Ilustrasi (usc.salvationarmy.org)
SLEMAN (kabarkota.com) – PT Freeport Indonesia (PT FI) telah menawarkan divestasi sahamnya kepada pemerintah senilai US$ 1,7 miliar atau sekitar Rp 23,5 triliun, pada Kamis (14/1/2016) kemarin.
Namun, pengamat energi UGM, Fahmi Radhi berpendapat, pemerintah dan BUMN semestinya tak menerima penawaran saham tersebut. Sebab, selain dinilai kemahalan di tengah terpuruknya harga saham perusahaan induknya FCX saat ini, pembelian senilai lebih dari Rp 23 Triliun akan membebani keuangan Negara maupun BUMN.
“Pembelian saham itu juga dapat digunakan sebagai justifikasi bahwa Kontrak Karya Freeport pasti diperpanjang hingga 2041 mendatang,” kata Fahmi saat dihubungi kabarkota.com, Jumat (15/1/2016).L
Menurutnya, pemerintah harus kekeuh mengambil alih Freeport pada 2021, yang cost and risk very low. “Kalau pemerintah dan BUMN tidak membeli saham PT FI, maka pemerintah tidak akan mempunyai beban untuk mengambil alih Freeport,” imbuhnya.
Sebelumnya, kepada sejumlah media di Jakarta, Direktur Jenderal Mineral dan Batubara, Bambang Gatot Ariyono mengaku, pihaknya telah menerima surat penawaran pelepasan 10,64 persen kepemilikan saham PT Freeport Indonesia untuk pemerintah. Angka merujuk pada total nilai saham Freeport yang ditaksir US$ 16,2 miliar.
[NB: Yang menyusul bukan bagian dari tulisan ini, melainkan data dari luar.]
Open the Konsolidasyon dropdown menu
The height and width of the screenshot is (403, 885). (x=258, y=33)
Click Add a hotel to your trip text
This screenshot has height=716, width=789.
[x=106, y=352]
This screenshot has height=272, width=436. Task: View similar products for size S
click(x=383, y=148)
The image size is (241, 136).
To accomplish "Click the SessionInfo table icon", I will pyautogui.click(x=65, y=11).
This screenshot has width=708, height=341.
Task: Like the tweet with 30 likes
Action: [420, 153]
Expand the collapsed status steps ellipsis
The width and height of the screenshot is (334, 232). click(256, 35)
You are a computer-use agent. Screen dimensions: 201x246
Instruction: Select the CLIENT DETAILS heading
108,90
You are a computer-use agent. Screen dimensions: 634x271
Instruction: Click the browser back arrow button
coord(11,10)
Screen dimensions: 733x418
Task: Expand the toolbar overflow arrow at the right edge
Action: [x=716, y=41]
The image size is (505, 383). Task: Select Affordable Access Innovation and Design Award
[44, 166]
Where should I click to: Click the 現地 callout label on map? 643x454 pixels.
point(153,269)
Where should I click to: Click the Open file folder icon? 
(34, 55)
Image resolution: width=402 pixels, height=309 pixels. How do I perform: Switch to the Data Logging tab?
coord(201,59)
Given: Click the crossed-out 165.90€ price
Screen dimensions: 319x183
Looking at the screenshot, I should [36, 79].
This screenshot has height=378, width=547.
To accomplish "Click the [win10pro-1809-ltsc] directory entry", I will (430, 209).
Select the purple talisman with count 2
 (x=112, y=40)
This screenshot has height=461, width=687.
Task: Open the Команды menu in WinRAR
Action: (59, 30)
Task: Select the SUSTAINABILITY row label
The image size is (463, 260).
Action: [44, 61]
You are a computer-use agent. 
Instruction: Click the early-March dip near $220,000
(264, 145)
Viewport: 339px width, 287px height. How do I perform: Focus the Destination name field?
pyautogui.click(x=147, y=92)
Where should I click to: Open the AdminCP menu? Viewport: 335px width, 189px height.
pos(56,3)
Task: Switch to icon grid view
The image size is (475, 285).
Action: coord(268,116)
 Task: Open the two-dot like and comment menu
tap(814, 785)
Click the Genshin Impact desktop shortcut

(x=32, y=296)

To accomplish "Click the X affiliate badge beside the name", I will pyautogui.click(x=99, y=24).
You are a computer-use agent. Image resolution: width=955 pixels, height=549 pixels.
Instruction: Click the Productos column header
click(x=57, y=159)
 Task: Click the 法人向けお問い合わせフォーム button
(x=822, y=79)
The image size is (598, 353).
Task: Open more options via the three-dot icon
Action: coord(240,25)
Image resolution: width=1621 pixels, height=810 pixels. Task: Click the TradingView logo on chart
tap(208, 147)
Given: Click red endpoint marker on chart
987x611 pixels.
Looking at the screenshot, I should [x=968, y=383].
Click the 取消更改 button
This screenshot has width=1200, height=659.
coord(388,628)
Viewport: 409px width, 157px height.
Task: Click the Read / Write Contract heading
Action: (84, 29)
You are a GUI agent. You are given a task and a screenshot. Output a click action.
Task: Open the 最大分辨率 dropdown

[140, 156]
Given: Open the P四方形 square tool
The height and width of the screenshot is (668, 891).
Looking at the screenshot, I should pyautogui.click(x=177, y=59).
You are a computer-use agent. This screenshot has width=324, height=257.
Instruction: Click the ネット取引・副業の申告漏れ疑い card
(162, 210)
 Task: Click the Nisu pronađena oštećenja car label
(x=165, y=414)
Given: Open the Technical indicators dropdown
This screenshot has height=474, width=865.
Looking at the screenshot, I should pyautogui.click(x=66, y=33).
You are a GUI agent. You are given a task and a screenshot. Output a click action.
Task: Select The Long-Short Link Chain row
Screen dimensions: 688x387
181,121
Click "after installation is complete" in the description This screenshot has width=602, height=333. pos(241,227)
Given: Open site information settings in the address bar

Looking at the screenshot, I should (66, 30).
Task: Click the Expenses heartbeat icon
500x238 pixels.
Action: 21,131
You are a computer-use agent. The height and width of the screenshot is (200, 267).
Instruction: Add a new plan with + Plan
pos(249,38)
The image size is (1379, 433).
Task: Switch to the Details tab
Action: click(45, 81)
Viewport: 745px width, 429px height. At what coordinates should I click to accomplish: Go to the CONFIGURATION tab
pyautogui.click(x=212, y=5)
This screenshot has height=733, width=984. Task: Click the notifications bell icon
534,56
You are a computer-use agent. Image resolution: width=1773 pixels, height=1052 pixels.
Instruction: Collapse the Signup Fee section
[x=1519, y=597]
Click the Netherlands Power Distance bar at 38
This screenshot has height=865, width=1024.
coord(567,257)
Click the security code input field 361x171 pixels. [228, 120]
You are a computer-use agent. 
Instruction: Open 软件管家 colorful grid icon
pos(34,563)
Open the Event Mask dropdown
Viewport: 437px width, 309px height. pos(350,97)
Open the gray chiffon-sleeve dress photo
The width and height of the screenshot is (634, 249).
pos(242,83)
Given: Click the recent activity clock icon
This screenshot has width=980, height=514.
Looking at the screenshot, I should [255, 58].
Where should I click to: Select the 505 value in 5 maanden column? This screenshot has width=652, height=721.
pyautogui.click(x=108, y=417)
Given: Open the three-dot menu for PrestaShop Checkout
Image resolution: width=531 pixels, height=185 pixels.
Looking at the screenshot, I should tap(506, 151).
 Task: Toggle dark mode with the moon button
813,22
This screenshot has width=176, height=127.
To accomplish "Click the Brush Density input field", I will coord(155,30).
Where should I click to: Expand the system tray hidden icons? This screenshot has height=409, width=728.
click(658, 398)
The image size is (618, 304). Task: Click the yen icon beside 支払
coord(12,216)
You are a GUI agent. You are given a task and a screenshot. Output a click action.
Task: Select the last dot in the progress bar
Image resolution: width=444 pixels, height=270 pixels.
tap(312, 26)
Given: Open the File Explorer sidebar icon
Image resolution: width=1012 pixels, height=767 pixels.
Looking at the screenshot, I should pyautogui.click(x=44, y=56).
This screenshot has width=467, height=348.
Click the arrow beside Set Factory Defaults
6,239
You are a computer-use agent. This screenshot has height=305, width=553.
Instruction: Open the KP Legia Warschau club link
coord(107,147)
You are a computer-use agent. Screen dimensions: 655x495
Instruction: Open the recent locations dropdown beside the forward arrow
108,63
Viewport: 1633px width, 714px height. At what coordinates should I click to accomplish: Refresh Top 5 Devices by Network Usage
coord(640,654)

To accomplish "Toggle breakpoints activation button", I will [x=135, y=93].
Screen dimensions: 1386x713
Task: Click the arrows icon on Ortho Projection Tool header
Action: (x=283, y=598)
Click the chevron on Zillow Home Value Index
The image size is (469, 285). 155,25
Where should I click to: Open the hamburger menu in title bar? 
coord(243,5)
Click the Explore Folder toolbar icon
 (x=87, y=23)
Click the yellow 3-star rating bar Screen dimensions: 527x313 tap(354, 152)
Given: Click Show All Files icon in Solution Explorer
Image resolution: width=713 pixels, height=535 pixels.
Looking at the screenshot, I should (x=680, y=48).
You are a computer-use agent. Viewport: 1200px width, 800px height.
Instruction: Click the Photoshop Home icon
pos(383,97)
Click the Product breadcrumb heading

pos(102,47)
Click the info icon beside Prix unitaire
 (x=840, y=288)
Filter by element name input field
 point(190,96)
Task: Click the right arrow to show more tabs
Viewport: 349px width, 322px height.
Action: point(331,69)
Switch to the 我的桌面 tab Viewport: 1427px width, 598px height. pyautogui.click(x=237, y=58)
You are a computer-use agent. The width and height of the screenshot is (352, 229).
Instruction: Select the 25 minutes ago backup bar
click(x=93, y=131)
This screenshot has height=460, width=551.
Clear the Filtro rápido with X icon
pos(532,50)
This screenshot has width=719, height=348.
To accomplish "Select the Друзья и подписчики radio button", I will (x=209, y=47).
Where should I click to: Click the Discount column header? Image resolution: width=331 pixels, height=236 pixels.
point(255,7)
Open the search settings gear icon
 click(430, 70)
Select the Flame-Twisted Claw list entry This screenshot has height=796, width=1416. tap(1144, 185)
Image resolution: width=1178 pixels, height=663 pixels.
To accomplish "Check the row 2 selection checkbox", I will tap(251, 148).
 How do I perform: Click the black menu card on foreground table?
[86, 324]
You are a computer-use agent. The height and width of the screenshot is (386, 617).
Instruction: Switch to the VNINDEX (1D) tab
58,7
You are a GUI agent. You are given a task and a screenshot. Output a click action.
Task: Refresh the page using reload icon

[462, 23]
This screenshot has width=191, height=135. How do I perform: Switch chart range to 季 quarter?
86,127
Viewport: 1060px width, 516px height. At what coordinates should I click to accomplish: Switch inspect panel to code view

Persentase saham yang dilepas itu juga sesuai dengan Peraturan Pemerintah (PP) Nomor 77 Tahun 2014 tentang Pelaksanaan Kegaiatan Usaha Pertambangan Mineral dan Batubara. Divestasi ini juga ditunaikan dengan harapan pemerintah Indonesia akan memperpanjang kontrak karyanya (Rep-03/Ed-03)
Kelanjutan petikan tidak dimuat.